● **REQUIREMENT**:
The expected answer holds every line from the first line of the data below through the line containing "Click the purple", exactly as written, and no other line.

(Collected data)

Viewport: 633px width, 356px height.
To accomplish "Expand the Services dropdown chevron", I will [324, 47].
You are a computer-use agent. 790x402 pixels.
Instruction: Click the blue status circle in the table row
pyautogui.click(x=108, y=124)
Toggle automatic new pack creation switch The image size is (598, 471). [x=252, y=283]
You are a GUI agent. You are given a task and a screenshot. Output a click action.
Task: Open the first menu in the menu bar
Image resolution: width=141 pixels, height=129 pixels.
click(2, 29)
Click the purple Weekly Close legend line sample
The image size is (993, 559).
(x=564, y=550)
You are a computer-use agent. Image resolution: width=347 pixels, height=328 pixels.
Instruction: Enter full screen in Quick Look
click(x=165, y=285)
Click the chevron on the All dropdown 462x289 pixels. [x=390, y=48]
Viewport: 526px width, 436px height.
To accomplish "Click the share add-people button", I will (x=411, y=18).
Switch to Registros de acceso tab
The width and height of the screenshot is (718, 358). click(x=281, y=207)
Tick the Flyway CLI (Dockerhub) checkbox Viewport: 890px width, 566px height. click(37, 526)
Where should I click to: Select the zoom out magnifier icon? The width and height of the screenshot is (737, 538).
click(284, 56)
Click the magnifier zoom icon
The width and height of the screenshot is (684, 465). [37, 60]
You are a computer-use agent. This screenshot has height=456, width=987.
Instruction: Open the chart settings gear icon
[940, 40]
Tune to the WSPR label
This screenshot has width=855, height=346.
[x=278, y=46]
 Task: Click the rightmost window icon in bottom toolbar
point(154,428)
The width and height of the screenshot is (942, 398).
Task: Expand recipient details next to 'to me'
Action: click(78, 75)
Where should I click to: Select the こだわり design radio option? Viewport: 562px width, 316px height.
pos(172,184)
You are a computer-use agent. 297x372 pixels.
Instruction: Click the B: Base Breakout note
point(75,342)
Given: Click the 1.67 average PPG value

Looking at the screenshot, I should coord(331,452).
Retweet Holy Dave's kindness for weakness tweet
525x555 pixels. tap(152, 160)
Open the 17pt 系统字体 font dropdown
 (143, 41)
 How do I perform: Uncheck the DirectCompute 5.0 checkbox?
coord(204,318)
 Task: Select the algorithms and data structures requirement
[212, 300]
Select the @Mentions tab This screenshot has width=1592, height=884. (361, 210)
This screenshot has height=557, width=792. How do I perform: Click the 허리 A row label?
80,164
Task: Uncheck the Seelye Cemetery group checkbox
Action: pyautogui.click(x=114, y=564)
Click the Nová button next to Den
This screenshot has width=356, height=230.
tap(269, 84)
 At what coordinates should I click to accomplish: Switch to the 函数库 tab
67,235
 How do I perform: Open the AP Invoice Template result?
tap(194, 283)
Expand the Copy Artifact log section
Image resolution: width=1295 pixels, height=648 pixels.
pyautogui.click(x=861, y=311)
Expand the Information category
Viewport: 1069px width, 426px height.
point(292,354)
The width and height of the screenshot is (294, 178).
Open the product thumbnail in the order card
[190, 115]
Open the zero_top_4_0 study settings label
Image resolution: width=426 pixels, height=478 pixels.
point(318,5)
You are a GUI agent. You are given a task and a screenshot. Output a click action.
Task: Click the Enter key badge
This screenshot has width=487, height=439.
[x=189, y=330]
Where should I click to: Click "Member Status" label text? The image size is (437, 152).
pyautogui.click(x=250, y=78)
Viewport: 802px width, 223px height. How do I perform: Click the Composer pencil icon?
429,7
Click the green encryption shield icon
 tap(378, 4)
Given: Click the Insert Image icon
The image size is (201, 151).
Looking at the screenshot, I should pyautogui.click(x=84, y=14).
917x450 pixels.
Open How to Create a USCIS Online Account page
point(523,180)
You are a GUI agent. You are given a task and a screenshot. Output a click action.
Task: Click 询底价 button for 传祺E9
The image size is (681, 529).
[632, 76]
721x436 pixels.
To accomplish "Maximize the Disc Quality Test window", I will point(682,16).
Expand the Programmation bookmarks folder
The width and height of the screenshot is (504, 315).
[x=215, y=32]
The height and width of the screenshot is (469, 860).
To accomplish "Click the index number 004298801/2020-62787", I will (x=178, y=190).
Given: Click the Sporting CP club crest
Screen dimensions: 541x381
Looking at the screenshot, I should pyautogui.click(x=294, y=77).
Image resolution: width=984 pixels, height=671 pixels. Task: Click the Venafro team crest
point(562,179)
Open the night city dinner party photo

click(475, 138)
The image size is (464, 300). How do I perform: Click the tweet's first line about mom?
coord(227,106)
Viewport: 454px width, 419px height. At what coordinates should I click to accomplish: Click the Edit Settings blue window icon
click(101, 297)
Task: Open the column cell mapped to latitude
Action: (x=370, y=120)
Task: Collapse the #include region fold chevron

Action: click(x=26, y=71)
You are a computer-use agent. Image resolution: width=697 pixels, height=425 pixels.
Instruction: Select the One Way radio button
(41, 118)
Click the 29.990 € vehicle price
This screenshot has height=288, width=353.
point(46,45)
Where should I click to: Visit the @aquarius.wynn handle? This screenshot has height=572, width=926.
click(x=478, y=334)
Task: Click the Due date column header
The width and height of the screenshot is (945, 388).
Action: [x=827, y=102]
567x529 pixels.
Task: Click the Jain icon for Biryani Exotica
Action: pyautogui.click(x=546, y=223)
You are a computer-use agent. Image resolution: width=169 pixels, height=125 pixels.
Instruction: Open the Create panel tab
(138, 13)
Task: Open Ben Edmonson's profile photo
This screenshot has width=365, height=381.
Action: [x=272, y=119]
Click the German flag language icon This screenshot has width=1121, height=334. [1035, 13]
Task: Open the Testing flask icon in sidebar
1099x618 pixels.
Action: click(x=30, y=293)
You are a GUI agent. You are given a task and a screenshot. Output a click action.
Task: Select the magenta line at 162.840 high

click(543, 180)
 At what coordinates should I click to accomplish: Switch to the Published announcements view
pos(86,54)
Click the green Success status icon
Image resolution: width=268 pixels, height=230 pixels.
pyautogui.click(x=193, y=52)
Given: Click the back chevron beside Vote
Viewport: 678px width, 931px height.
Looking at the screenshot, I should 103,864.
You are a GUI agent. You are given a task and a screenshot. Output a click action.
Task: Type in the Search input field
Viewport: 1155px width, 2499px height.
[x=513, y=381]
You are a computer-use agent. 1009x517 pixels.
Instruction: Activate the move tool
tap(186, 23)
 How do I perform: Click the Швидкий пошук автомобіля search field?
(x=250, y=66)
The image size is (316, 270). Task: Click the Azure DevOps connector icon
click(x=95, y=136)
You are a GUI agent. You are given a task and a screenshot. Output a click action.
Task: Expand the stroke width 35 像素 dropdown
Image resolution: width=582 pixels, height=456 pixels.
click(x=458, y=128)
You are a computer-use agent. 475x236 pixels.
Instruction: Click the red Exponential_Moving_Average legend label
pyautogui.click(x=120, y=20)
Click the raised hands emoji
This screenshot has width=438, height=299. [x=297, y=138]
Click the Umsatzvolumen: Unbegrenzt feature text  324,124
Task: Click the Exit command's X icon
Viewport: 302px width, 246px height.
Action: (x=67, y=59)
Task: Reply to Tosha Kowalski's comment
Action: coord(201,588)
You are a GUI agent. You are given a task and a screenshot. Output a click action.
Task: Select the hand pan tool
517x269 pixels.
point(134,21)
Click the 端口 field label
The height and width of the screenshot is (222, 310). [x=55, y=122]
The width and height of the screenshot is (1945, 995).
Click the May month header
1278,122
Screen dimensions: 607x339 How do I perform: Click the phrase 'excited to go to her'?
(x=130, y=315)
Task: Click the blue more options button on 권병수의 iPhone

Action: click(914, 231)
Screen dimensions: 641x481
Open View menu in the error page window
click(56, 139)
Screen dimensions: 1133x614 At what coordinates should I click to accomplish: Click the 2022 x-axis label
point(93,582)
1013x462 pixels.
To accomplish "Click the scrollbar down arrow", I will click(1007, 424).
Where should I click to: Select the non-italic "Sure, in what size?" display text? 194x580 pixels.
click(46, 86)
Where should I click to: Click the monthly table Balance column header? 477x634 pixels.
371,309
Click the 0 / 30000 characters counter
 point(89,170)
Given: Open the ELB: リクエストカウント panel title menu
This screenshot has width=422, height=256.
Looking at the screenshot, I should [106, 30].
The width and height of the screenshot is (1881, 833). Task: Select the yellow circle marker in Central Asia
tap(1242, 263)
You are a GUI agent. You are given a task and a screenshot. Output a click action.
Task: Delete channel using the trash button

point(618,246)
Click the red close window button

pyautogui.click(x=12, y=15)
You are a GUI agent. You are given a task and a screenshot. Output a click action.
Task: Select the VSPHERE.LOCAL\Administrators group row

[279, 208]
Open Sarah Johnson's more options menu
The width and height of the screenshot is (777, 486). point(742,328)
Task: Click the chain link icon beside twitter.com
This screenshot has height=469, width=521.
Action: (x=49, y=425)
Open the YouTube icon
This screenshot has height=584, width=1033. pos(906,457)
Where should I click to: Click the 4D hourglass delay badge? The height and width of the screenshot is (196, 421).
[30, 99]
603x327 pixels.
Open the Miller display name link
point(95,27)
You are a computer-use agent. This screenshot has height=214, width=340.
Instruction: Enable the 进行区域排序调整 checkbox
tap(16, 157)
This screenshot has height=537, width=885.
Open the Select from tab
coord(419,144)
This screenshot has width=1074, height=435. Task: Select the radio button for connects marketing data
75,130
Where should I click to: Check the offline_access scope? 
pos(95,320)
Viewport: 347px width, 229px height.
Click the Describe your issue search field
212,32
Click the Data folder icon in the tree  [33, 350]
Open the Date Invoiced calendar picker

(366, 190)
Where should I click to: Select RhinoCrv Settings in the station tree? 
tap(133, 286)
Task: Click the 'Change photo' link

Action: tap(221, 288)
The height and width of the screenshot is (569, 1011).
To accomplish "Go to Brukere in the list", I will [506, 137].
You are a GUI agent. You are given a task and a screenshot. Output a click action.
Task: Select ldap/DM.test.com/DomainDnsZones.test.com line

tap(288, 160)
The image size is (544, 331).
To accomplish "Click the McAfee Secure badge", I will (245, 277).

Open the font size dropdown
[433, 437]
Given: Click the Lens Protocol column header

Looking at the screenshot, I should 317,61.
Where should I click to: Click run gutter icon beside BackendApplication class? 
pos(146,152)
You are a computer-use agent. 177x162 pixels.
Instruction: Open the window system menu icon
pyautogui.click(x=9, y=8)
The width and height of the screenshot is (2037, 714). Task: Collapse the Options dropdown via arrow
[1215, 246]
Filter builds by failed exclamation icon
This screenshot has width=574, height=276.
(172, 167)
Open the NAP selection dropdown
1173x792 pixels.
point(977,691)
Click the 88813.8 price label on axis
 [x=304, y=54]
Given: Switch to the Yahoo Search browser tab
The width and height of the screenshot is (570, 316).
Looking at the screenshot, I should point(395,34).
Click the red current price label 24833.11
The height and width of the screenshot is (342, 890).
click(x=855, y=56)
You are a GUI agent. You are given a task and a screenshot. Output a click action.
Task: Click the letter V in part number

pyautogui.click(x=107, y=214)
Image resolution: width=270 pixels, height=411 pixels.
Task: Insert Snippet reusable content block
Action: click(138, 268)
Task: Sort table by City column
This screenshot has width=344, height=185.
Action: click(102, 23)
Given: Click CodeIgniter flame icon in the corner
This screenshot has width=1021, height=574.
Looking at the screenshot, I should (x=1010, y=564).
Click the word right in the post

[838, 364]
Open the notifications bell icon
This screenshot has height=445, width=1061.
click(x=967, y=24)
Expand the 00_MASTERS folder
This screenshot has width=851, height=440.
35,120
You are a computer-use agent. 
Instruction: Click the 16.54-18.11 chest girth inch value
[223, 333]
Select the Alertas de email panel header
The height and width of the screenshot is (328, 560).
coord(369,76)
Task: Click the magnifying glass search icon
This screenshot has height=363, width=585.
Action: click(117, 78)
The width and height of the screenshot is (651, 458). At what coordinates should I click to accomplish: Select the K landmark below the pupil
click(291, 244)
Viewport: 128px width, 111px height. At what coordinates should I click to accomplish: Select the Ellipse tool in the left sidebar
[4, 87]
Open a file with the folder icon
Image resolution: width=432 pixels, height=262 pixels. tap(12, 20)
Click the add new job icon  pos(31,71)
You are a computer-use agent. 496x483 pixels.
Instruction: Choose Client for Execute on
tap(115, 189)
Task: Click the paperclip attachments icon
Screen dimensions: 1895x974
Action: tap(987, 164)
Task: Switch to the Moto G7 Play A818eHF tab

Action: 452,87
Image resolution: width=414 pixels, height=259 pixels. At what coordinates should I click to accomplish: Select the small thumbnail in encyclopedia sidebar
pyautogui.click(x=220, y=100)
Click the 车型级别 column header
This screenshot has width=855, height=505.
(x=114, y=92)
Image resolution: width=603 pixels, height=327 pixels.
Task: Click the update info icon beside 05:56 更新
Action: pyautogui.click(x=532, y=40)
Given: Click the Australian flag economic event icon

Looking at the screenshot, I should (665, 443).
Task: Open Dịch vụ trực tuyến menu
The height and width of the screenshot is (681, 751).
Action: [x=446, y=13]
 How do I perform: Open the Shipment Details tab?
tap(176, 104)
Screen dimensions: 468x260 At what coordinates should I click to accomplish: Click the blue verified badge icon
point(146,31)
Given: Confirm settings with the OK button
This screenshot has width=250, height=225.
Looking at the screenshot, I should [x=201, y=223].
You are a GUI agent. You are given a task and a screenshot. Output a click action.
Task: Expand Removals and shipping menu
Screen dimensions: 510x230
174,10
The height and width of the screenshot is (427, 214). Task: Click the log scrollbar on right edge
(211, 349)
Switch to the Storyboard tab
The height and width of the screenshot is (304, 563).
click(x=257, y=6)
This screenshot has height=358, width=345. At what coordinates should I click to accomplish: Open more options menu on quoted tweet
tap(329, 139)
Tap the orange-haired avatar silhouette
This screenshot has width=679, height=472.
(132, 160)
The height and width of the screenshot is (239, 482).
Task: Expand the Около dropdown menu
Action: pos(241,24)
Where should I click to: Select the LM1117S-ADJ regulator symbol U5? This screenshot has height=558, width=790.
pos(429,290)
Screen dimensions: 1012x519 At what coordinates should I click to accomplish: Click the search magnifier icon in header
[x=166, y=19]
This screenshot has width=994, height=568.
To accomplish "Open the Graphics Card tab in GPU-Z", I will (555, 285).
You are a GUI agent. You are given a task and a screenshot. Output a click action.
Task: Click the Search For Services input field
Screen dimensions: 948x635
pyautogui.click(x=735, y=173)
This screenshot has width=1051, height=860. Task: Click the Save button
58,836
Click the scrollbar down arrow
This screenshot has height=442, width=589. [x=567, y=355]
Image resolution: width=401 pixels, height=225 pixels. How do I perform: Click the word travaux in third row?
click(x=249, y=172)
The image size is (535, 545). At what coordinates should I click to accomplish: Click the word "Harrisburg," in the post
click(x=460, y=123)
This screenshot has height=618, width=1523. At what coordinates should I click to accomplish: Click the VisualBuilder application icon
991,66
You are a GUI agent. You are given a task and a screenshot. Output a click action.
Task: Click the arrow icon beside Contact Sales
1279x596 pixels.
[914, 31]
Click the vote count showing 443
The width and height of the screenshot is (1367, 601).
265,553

● **OUTPUT**:
Viewport: 633px width, 356px height.
To accomplish "Expand the Services dropdown chevron", I will [324, 47].
You are a computer-use agent. 790x402 pixels.
Instruction: Click the blue status circle in the table row
pyautogui.click(x=108, y=124)
Toggle automatic new pack creation switch The image size is (598, 471). [x=252, y=283]
You are a GUI agent. You are given a task and a screenshot. Output a click action.
Task: Open the first menu in the menu bar
Image resolution: width=141 pixels, height=129 pixels.
click(2, 29)
Click the purple Weekly Close legend line sample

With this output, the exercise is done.